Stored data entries
-------

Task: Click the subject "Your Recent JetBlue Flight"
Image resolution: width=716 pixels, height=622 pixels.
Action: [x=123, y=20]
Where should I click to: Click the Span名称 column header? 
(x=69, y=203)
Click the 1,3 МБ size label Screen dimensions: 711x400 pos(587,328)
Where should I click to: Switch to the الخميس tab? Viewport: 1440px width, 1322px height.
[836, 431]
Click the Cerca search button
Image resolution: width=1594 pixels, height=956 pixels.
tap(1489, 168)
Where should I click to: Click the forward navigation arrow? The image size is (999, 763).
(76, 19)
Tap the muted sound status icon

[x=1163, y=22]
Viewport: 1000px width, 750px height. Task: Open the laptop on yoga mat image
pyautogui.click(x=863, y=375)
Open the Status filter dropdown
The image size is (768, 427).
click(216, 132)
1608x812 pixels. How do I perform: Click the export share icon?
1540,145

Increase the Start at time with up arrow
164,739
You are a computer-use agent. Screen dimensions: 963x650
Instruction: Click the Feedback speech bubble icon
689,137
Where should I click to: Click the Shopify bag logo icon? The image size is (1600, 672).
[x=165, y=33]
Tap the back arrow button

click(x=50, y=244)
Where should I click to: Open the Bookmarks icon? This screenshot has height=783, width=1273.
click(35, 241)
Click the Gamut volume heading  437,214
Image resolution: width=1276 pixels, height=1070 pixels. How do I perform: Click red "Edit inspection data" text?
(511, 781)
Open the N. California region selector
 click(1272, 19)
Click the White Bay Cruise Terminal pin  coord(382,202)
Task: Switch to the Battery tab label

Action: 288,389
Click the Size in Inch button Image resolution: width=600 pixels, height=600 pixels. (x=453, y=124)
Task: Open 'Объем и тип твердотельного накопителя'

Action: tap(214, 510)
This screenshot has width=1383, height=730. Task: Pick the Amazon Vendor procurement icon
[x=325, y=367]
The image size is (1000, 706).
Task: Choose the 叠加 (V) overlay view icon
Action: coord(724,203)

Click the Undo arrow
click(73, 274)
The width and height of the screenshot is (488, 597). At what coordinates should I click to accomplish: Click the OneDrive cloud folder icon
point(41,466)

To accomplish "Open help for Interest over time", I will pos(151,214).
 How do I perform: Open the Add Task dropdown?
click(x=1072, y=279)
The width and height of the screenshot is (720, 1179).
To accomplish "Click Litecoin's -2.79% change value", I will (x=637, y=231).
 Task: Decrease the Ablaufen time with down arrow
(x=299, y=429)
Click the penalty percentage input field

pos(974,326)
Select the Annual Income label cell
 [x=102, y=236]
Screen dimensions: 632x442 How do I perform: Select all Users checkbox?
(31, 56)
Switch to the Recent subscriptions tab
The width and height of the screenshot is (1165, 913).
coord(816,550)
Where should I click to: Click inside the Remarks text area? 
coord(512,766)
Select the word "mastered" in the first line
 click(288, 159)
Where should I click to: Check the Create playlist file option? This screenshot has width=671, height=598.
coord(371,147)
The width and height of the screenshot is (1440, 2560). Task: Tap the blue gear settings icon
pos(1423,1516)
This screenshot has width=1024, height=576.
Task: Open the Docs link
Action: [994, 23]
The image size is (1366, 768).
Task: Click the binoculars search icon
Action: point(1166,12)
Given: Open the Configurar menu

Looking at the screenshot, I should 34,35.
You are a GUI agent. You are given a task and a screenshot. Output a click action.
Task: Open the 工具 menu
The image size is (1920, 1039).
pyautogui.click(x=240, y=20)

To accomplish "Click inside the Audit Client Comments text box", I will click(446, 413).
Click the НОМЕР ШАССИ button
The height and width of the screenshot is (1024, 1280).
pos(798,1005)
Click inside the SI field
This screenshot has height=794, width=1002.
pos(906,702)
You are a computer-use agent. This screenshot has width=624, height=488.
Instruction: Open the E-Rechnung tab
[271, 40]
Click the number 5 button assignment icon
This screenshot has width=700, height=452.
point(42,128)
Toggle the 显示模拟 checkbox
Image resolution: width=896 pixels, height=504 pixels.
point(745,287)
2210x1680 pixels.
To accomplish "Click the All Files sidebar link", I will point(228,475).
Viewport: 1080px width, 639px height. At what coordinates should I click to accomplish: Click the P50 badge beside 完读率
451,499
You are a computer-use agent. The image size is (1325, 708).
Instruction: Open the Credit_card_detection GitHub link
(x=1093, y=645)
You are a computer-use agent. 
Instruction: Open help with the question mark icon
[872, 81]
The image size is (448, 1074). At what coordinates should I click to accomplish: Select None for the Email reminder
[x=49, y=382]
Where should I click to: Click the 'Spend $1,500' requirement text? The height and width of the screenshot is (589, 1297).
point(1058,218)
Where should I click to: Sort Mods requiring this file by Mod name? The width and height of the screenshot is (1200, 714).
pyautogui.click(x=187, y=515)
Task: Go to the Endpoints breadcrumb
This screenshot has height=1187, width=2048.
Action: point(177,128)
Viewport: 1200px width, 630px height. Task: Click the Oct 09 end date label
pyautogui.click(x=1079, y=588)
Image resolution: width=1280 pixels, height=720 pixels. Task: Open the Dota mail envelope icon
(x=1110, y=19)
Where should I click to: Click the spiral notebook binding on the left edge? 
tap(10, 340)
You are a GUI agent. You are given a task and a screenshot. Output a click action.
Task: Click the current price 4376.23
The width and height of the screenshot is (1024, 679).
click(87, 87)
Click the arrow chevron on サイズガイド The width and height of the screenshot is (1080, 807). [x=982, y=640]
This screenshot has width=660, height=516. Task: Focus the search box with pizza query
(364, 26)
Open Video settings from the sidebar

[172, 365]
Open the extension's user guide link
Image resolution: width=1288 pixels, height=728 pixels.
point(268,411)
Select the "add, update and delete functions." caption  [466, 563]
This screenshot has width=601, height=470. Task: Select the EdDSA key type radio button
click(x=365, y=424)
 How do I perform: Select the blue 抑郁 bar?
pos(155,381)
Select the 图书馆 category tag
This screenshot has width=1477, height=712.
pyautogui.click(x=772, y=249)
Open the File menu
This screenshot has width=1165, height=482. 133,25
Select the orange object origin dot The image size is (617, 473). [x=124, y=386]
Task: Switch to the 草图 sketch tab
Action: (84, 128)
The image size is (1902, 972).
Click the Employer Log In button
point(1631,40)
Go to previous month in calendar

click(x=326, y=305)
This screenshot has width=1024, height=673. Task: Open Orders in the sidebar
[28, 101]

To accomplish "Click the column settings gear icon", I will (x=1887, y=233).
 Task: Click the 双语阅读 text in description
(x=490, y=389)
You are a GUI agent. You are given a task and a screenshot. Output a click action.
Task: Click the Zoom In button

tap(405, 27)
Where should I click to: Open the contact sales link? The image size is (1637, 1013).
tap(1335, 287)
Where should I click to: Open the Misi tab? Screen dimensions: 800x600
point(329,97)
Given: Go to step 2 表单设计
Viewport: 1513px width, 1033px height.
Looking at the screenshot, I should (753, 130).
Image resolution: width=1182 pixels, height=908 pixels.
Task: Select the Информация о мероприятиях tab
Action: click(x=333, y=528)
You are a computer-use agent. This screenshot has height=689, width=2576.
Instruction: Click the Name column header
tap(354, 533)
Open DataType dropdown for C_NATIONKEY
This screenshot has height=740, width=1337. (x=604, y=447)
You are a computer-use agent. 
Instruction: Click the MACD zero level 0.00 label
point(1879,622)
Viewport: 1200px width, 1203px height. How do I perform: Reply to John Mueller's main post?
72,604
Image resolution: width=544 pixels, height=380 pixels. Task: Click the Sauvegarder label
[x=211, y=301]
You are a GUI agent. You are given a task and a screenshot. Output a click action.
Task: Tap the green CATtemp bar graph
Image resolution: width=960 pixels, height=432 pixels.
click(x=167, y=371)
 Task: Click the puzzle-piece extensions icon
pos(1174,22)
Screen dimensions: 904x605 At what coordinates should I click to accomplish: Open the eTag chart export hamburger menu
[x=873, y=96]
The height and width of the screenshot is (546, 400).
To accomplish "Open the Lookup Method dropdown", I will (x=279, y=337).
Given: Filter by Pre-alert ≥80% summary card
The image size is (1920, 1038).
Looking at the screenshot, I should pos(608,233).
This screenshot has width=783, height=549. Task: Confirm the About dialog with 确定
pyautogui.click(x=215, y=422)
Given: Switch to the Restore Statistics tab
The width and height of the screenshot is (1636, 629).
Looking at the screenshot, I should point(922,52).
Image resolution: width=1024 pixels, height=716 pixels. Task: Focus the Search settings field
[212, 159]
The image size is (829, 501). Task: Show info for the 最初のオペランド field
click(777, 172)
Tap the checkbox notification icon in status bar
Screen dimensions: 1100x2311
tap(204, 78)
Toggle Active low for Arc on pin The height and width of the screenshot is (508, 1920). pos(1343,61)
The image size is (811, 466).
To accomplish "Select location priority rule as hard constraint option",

-------

_TASK ITEM:_ Only the lines from the one with "Toggle Active low" through the final line above belong in the answer, each reproduced word for word.

_RESPONSE AREA:_
Toggle Active low for Arc on pin The height and width of the screenshot is (508, 1920). pos(1343,61)
The image size is (811, 466).
To accomplish "Select location priority rule as hard constraint option",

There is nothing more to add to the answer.